Question

the product of two numbers is 2160 and their HCF is 12. How many such pairs of numbers can be possibly formed

Answer

**step1** Understanding the problem

The problem asks us to find how many unique pairs of numbers exist such that when you multiply them together, the result is 2160, and their Highest Common Factor (HCF) is 12.

**step2** Relating HCF to the numbers

Since the HCF of the two numbers is 12, it means that both numbers must be a multiple of 12. We can think of each number as being built by multiplying 12 by some other whole number.
Let's call these other whole numbers "first factor" and "second factor".
So, we can write the two numbers as:
First Number = 12 × (first factor)
Second Number = 12 × (second factor)
For the HCF of the original numbers to be *exactly* 12, these two "factors" (the first factor and the second factor) must not share any common factors other than 1. This special condition is called being "co-prime".

**step3** Using the product information

We are given that the product of the two numbers is 2160.
So, we can write this as:
(12 × first factor) × (12 × second factor) = 2160
Let's multiply the numbers 12 and 12 together first:
$$12 \times 12 = 144$$
Now our equation looks like this:
144 × (first factor × second factor) = 2160

**step4** Finding the product of the factors

To find what the "first factor × second factor" equals, we need to divide the total product (2160) by 144:
Product of factors = 2160 ÷ 144
Let's perform the division:
$$2160 \div 144 = 15$$
So, we know that:
first factor × second factor = 15.

**step5** Finding co-prime pairs of factors

Now we need to find pairs of whole numbers whose product is 15 and who are co-prime (meaning they have no common factors other than 1).
Let's list all the pairs of whole numbers that multiply to give 15:
1. **1 and 15:**
Are 1 and 15 co-prime?

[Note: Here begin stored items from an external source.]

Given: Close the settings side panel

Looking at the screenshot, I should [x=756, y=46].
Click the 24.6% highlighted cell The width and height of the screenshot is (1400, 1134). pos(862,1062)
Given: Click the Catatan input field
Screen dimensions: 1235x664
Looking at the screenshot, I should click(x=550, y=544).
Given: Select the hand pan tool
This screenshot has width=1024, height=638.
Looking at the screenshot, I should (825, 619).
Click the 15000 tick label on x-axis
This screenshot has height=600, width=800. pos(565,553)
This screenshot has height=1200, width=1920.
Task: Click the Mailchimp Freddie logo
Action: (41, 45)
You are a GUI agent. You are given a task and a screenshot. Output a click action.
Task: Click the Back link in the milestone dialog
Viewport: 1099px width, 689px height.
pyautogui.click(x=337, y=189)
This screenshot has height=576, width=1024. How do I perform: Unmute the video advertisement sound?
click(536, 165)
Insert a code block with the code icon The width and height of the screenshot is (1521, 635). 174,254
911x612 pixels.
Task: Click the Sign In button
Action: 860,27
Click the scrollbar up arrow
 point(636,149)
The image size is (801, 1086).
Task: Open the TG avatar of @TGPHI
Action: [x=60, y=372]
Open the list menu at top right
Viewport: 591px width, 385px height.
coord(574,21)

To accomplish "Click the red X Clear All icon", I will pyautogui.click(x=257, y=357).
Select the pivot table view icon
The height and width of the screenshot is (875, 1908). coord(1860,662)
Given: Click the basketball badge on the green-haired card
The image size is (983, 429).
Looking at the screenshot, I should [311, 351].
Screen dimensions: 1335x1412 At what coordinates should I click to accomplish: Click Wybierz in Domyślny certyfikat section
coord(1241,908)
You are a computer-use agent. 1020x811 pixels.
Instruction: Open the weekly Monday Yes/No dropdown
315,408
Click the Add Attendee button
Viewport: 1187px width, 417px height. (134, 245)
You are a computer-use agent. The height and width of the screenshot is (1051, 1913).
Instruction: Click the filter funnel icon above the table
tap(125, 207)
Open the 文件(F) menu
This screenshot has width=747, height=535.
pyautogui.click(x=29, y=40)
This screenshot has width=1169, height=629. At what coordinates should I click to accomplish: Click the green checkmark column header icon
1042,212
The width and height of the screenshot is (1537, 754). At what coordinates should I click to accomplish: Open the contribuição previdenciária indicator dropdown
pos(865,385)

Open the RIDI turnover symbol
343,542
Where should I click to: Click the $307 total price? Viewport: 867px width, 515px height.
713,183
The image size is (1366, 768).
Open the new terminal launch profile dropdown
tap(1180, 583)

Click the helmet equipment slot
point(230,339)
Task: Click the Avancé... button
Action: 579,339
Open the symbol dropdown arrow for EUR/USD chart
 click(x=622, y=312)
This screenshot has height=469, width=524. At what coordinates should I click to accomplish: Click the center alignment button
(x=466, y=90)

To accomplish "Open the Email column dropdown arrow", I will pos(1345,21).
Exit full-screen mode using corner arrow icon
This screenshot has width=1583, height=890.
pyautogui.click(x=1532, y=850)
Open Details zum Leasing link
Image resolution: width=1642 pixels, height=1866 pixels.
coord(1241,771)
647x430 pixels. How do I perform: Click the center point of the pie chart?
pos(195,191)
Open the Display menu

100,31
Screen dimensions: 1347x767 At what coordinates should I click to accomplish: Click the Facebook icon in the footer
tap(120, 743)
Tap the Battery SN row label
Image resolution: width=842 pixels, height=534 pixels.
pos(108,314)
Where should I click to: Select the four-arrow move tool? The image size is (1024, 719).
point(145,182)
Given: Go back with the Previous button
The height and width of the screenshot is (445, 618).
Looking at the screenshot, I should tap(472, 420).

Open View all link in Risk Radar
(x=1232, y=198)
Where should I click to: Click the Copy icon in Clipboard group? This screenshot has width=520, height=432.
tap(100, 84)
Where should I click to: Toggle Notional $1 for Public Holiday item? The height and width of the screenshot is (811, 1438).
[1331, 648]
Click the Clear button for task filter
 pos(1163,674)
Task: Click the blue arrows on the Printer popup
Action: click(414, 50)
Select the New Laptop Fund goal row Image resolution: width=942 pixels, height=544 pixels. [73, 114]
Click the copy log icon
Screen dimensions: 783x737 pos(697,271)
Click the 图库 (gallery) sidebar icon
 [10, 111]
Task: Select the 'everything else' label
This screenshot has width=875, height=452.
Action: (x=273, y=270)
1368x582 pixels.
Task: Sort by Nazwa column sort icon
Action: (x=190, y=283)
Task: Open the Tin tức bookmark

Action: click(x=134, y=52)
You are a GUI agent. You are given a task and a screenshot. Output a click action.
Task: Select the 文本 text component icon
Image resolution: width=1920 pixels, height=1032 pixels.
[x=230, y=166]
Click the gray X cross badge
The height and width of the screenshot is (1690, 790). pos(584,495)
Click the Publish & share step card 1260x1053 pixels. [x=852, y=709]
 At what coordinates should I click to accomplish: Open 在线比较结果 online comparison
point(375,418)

Yes, the only common factor they share is 1.
If these are our factors, the original numbers would be:
First Number = 12 × 1 = 12
Second Number = 12 × 15 = 180
Let's check if this pair works:
Product: $$12 \times 180 = 2160$$ (Correct)
HCF(12, 180): We can list factors:
Factors of 12: 1, 2, 3, 4, 6, 12
Factors of 180: 1, 2, 3, 4, 5, 6, 9, 10, 12, 15, 18, 20, 30, 36, 45, 60, 90, 180
The common factors are 1, 2, 3, 4, 6, 12. The highest is 12. (Correct HCF)
So, (12, 180) is one valid pair.
2. **3 and 5:**
Are 3 and 5 co-prime? Yes, the only common factor they share is 1.
If these are our factors, the original numbers would be:
First Number = 12 × 3 = 36
Second Number = 12 × 5 = 60
Let's check if this pair works:
Product: $$36 \times 60 = 2160$$ (Correct)
HCF(36, 60): We can list factors:
Factors of 36: 1, 2, 3, 4, 6, 9, 12, 18, 36
Factors of 60: 1, 2, 3, 4, 5, 6, 10, 12, 15, 20, 30, 60
The common factors are 1, 2, 3, 4, 6, 12. The highest is 12. (Correct HCF)
So, (36, 60) is another valid pair.
We do not need to consider pairs like (15, 1) or (5, 3) because they would just result in the same pair of numbers, but in a different order. The question asks for "how many such pairs", which implies that the order of the numbers in the pair does not matter.

**step6** Counting the valid pairs

We found two distinct pairs of numbers that satisfy all the given conditions:
1. (12, 180)
2. (36, 60)
Therefore, there are 2 such pairs of numbers.